• [EXERCISE OBJECTIVE] Transcribe the records below exactly, from the line containing "Given: Open the Header settings tab" down through the end of the records.

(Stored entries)
----
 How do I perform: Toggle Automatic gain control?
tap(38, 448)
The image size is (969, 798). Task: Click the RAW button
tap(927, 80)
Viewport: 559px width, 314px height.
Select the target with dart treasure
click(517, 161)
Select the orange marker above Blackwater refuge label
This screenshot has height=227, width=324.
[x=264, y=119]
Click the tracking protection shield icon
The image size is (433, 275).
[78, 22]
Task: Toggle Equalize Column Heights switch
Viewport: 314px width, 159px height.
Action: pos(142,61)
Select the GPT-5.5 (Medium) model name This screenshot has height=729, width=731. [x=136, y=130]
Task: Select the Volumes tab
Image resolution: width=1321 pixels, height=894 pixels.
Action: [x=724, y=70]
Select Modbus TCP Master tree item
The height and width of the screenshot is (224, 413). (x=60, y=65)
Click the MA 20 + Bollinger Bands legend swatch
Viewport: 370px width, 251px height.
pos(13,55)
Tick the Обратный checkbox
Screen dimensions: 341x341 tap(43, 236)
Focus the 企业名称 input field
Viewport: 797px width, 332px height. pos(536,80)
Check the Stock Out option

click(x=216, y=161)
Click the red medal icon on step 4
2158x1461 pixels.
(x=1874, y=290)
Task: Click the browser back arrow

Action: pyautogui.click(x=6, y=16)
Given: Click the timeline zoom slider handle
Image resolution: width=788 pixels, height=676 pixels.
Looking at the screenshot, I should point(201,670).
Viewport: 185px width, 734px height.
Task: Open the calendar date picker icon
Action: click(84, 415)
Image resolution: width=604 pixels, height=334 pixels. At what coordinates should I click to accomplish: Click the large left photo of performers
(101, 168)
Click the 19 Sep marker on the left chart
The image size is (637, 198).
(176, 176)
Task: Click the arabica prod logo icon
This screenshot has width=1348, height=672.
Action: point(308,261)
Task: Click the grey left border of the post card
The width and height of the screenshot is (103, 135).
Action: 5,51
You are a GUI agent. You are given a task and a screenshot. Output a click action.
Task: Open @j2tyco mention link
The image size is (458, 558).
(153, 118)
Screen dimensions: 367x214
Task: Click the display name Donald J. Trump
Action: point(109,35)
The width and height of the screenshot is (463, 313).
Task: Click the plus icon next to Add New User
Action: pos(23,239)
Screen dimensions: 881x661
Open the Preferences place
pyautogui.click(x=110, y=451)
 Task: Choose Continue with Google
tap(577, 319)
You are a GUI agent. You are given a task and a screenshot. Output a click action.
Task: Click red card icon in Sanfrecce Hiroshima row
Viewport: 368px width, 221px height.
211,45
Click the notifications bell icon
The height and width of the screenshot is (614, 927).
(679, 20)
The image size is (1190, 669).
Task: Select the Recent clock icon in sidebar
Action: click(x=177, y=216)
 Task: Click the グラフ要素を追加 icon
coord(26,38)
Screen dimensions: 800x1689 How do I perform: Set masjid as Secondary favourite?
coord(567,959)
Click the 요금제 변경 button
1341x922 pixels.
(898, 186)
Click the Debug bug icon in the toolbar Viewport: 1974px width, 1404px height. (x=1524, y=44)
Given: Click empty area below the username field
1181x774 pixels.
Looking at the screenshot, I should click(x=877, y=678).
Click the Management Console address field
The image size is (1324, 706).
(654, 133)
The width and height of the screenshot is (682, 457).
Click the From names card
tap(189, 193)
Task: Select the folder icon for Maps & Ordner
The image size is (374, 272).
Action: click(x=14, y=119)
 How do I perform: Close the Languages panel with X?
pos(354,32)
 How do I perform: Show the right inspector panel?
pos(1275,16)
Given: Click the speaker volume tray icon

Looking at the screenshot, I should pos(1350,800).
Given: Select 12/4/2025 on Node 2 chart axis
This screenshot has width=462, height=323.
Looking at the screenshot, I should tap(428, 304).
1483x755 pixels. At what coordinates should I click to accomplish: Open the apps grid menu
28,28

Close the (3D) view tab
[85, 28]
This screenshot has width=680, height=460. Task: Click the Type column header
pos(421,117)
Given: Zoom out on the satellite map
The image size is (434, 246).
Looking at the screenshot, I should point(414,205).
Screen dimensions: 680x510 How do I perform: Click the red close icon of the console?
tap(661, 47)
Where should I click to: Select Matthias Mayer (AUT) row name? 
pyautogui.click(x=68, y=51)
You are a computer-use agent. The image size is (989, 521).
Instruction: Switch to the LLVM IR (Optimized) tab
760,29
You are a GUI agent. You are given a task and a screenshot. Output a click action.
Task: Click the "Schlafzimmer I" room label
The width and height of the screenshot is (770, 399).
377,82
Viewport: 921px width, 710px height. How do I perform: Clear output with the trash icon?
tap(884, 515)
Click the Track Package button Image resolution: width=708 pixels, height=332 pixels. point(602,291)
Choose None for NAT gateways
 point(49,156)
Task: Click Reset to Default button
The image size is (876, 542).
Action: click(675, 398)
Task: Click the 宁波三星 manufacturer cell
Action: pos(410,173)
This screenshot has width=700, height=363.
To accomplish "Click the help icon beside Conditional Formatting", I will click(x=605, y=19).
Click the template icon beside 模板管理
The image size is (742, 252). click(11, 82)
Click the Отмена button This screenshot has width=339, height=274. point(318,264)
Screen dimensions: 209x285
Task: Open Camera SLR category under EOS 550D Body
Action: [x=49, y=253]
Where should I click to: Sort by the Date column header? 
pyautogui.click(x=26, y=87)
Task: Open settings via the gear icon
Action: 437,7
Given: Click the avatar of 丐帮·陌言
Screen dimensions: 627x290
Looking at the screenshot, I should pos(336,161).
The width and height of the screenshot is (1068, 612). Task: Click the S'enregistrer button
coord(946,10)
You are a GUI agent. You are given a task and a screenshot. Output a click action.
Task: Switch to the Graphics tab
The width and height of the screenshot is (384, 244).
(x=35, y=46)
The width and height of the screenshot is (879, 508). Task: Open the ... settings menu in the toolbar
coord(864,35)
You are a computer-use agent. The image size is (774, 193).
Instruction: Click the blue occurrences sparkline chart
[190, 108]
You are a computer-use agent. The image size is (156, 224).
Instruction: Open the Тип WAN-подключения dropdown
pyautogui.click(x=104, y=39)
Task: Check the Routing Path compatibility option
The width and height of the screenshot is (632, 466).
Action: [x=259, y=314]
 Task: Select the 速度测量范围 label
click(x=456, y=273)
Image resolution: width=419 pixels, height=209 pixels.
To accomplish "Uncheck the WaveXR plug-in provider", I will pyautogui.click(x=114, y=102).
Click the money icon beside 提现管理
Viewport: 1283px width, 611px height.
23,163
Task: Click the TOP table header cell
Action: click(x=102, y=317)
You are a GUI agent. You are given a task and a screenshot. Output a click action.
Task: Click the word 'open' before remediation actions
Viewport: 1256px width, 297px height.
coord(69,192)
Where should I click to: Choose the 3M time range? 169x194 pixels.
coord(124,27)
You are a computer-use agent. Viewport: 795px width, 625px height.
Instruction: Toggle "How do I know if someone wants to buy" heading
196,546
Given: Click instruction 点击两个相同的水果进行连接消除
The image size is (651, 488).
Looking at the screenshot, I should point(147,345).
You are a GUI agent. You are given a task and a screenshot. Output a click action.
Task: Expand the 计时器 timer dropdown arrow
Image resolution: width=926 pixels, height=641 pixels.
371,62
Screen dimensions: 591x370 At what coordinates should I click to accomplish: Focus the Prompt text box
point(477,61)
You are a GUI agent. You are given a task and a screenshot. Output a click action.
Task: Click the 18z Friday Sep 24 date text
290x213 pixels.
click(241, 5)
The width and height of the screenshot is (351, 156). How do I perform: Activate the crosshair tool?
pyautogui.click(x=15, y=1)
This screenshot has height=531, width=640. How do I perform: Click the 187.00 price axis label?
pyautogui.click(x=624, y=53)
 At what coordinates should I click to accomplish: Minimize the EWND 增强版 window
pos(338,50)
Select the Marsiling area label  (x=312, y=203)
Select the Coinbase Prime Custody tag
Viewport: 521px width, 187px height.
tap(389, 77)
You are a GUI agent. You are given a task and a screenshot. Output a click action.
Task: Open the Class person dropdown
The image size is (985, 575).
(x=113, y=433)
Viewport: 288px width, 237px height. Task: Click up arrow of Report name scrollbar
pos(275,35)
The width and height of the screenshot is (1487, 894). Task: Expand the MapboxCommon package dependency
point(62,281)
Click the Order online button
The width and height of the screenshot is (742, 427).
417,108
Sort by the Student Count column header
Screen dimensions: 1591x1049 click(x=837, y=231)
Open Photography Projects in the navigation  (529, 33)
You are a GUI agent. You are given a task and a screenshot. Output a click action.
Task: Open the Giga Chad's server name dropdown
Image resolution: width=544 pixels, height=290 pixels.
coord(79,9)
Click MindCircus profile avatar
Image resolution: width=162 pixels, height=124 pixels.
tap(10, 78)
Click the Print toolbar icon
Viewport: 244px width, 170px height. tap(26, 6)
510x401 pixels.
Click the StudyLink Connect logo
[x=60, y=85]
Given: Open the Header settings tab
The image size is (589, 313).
----
• [RESPONSE TO THE TASK]
Given: Open the Header settings tab
The image size is (589, 313).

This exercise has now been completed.